Sarah Hirner, a freshman chemistry major at MU, knew of its popularity at Truman State, and decided to organize a game with her friends at MU. She said that what makes the games exciting is "all the crazy rules and twists."
The game starts with one player named as the original zombie. The zombie's goal is to turn all of the humans into zombies by tagging them, and the humans' goal is to keep the zombies at bay until they starve.
Players identify themselves as zombies by wearing a bandana as a headband. Human players wear a bandana on their arm.
DormWire.com gives out ID numbers when players register. These ID numbers are used to keep track of player status, as well as the number of kills.
When tagged by a zombie, humans must surrender their IDs and join the zombies.
Zombies will starve to death if they have not tagged a human in 48 hours.
Humans can temporarily stun zombies by shooting them with Nerf guns or hitting them with balled up socks.
Humans cannot be tagged while inside any buildings, while at work, or while at league, club and varsity athletic games.
"It's big at Truman State," said Jesse Hirner, Sarah's brother. Jesse, a sophomore chemistry major at MU, estimates that Humans Versus Zombies games at Truman state typically include more than 200 people.
To play, one must register at DormWire.com, a Web site that describes its purpose as "a central gathering place to share and exchange opinions, information, and media with fellow students at your school." The site allows users to share professor reviews and post on forums, as well as play games such as Humans Versus Zombies. Registration at DormWire.com requires an MU email address, and also allows interested spectators to keep track of the number of zombies and humans in the game.
Currently, more than 160 MU students are registered for this week's game.
Nathaniel Mahieu, a sophomore studying chemistry at MU, said via e-mail that he expects upward of 200 people to participate. He said "200 is low for a school this size," but expects the game's popularity to increase as more games are played.
Moderators will ensure that players obey the rules, and will also plan missions the humans must complete to stay in the game.
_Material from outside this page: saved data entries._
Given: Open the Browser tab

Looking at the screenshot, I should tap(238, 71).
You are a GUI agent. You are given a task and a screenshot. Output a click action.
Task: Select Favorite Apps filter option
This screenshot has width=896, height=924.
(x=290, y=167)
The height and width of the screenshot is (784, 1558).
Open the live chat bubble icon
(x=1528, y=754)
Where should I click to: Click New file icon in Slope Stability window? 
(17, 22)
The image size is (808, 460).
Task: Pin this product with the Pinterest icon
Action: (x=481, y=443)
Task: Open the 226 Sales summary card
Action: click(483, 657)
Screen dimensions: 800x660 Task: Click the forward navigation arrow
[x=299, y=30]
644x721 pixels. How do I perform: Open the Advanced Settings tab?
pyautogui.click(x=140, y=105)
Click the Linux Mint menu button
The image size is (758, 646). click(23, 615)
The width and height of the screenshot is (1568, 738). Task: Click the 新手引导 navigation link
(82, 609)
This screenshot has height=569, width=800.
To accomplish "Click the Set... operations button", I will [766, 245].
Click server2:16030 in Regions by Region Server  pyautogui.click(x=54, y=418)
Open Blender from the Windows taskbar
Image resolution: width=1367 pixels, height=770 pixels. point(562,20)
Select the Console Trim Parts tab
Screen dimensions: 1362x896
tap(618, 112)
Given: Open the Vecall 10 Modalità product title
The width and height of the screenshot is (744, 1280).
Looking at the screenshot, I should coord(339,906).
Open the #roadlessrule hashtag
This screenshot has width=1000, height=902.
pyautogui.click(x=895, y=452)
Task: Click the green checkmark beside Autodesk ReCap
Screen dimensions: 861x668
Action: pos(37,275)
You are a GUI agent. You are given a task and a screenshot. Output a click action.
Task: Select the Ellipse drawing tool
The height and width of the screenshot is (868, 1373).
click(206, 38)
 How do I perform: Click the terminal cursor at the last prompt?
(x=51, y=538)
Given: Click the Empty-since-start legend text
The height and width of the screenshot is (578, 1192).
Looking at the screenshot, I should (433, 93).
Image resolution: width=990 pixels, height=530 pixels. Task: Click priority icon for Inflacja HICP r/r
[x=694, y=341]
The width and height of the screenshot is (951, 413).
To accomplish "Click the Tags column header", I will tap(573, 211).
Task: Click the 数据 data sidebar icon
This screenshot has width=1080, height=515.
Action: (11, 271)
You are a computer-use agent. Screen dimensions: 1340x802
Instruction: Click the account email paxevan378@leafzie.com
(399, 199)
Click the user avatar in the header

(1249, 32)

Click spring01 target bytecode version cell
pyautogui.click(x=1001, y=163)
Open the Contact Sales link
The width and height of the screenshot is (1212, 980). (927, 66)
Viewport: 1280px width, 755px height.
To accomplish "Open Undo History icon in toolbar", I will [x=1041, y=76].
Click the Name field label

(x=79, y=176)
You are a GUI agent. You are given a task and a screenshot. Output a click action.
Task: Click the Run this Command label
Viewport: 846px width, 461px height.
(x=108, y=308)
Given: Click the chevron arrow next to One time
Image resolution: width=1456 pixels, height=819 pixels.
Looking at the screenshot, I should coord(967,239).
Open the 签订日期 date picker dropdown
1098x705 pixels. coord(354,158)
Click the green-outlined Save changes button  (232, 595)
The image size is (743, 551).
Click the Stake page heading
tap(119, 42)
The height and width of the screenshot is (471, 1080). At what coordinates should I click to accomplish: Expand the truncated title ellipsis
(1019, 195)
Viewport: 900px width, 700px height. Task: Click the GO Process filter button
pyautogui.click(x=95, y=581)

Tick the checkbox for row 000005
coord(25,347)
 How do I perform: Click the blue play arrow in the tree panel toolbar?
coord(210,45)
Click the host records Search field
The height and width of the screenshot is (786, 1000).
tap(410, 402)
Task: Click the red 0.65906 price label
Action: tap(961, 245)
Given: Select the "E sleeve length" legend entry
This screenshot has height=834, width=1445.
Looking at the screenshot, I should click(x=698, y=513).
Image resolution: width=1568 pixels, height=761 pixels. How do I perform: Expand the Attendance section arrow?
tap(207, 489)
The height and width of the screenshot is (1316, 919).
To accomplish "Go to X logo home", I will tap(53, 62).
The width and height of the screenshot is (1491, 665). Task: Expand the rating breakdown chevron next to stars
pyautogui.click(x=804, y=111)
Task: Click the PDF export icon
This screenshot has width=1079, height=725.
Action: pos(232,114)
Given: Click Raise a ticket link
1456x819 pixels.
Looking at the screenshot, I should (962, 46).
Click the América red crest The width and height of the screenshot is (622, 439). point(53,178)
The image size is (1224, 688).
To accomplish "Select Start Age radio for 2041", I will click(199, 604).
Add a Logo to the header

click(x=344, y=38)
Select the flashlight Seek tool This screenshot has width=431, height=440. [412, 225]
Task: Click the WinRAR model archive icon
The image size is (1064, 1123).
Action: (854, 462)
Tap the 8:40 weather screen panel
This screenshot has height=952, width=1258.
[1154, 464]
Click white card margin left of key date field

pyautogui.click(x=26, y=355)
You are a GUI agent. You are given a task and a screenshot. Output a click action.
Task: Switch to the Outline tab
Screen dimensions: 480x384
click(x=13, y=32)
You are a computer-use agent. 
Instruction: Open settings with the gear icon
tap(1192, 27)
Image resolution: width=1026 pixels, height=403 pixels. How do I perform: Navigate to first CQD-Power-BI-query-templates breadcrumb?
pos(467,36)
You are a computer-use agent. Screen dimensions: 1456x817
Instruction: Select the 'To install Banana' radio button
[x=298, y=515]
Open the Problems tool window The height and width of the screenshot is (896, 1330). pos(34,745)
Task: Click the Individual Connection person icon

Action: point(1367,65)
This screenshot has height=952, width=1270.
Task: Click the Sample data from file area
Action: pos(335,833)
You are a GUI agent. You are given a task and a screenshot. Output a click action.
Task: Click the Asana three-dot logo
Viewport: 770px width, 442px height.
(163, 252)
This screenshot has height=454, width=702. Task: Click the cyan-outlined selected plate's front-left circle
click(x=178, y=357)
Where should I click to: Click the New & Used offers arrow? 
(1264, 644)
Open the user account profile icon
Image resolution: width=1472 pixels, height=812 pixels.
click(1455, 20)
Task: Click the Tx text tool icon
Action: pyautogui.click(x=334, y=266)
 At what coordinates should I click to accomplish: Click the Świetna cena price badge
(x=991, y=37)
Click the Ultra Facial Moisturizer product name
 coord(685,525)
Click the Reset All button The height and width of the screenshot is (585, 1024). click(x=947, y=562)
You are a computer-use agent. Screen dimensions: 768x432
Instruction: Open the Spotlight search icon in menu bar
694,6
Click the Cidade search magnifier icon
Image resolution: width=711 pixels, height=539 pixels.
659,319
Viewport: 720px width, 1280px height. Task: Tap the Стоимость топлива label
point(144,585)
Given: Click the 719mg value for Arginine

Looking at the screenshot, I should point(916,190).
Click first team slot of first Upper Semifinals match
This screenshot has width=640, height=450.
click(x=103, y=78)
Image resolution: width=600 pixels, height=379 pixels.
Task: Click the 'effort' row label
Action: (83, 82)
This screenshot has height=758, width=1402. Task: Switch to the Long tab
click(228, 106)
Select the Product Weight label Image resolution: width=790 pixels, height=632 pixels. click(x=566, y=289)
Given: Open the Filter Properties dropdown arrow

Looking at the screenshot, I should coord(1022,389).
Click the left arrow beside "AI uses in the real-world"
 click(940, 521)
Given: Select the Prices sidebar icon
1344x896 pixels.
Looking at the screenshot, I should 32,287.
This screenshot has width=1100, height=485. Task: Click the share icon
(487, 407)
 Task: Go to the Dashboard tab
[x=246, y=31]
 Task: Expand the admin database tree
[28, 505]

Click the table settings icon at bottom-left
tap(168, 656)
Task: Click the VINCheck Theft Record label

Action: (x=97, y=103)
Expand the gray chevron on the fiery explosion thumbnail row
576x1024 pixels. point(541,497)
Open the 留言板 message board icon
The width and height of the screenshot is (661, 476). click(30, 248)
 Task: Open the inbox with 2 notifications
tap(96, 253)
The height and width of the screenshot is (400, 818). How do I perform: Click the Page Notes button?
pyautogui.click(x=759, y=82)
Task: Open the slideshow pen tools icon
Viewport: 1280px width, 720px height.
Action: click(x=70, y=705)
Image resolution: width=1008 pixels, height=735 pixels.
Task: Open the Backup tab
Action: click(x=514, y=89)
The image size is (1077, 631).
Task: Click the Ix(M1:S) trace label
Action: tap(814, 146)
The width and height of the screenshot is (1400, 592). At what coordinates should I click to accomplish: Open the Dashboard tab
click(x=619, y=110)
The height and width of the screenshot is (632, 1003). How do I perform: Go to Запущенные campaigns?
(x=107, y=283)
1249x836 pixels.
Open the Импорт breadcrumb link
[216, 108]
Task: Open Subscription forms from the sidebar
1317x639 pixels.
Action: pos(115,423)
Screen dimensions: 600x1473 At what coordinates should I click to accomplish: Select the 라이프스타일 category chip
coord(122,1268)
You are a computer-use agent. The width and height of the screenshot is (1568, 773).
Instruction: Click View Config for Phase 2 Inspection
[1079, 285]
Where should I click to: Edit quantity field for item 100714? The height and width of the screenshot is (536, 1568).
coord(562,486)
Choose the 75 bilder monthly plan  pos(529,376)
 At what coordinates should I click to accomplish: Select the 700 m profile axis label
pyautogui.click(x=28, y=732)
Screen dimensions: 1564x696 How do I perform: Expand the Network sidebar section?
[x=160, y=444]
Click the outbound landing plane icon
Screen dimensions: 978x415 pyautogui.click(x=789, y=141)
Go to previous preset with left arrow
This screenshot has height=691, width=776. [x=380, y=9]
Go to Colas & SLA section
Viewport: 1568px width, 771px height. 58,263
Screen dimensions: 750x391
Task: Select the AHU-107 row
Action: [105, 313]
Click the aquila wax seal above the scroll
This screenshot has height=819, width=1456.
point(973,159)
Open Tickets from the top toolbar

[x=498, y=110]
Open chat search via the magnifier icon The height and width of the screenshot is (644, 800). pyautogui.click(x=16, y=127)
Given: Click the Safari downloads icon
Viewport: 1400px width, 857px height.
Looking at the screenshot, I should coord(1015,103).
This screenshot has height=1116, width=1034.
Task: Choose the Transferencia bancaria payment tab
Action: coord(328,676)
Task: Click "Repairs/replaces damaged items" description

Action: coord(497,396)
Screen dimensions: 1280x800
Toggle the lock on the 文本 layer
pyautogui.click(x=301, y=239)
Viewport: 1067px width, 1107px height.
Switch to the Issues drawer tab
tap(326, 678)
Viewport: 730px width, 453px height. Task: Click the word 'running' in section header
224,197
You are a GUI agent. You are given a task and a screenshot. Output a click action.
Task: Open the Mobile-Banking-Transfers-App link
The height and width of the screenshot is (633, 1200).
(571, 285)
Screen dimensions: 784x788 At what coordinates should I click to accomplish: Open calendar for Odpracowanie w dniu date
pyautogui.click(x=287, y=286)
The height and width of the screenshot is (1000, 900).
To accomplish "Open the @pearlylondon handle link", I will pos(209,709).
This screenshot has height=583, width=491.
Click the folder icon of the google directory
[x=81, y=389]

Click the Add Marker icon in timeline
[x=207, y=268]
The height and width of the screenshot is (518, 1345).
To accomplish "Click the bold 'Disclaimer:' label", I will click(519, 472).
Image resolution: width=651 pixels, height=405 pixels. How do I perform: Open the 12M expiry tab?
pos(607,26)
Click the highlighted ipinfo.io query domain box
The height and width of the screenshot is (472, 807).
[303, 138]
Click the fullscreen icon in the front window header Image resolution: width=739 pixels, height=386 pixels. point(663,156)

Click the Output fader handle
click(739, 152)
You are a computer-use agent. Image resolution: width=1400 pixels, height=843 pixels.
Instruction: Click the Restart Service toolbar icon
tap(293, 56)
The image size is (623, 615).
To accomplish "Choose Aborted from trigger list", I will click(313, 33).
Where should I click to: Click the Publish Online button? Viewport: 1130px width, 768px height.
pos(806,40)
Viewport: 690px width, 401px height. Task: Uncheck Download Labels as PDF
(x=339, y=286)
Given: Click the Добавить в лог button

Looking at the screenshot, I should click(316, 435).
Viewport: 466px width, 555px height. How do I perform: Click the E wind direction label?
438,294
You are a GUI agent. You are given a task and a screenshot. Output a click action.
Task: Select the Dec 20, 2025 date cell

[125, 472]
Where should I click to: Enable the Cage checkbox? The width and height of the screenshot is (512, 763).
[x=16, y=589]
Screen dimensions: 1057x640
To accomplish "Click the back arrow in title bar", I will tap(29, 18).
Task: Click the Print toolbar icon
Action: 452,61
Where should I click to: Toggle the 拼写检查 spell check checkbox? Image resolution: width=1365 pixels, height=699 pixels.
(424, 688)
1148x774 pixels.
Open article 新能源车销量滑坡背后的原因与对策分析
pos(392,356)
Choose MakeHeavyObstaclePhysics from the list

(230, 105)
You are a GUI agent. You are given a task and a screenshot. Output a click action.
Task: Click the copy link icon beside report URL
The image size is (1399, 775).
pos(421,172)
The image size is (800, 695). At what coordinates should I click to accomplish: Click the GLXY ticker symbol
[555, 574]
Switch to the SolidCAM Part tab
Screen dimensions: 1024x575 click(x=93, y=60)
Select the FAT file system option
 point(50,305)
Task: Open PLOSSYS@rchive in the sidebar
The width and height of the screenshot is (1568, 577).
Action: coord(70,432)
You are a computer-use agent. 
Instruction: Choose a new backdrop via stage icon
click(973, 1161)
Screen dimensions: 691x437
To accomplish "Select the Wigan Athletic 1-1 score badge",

Sarah said a typical mission requires the humans to protect an individual or group of players from the zombies. She said missions "get pretty intense."
Jesse said that the organizers of Humans Versus Zombies warned the MU Police Department about the game. The MUPD could not be reached for comment.
The game's organizers have planned a rally tonight at 6:30 in the amphitheater outside of Plaza 900 "to get everyone pumped up," Sarah said.
And though he says he's excited to play Humans Versus Zombies for the first time, Jesse is realistic about his chances. He said "the word is that the humans almost never win."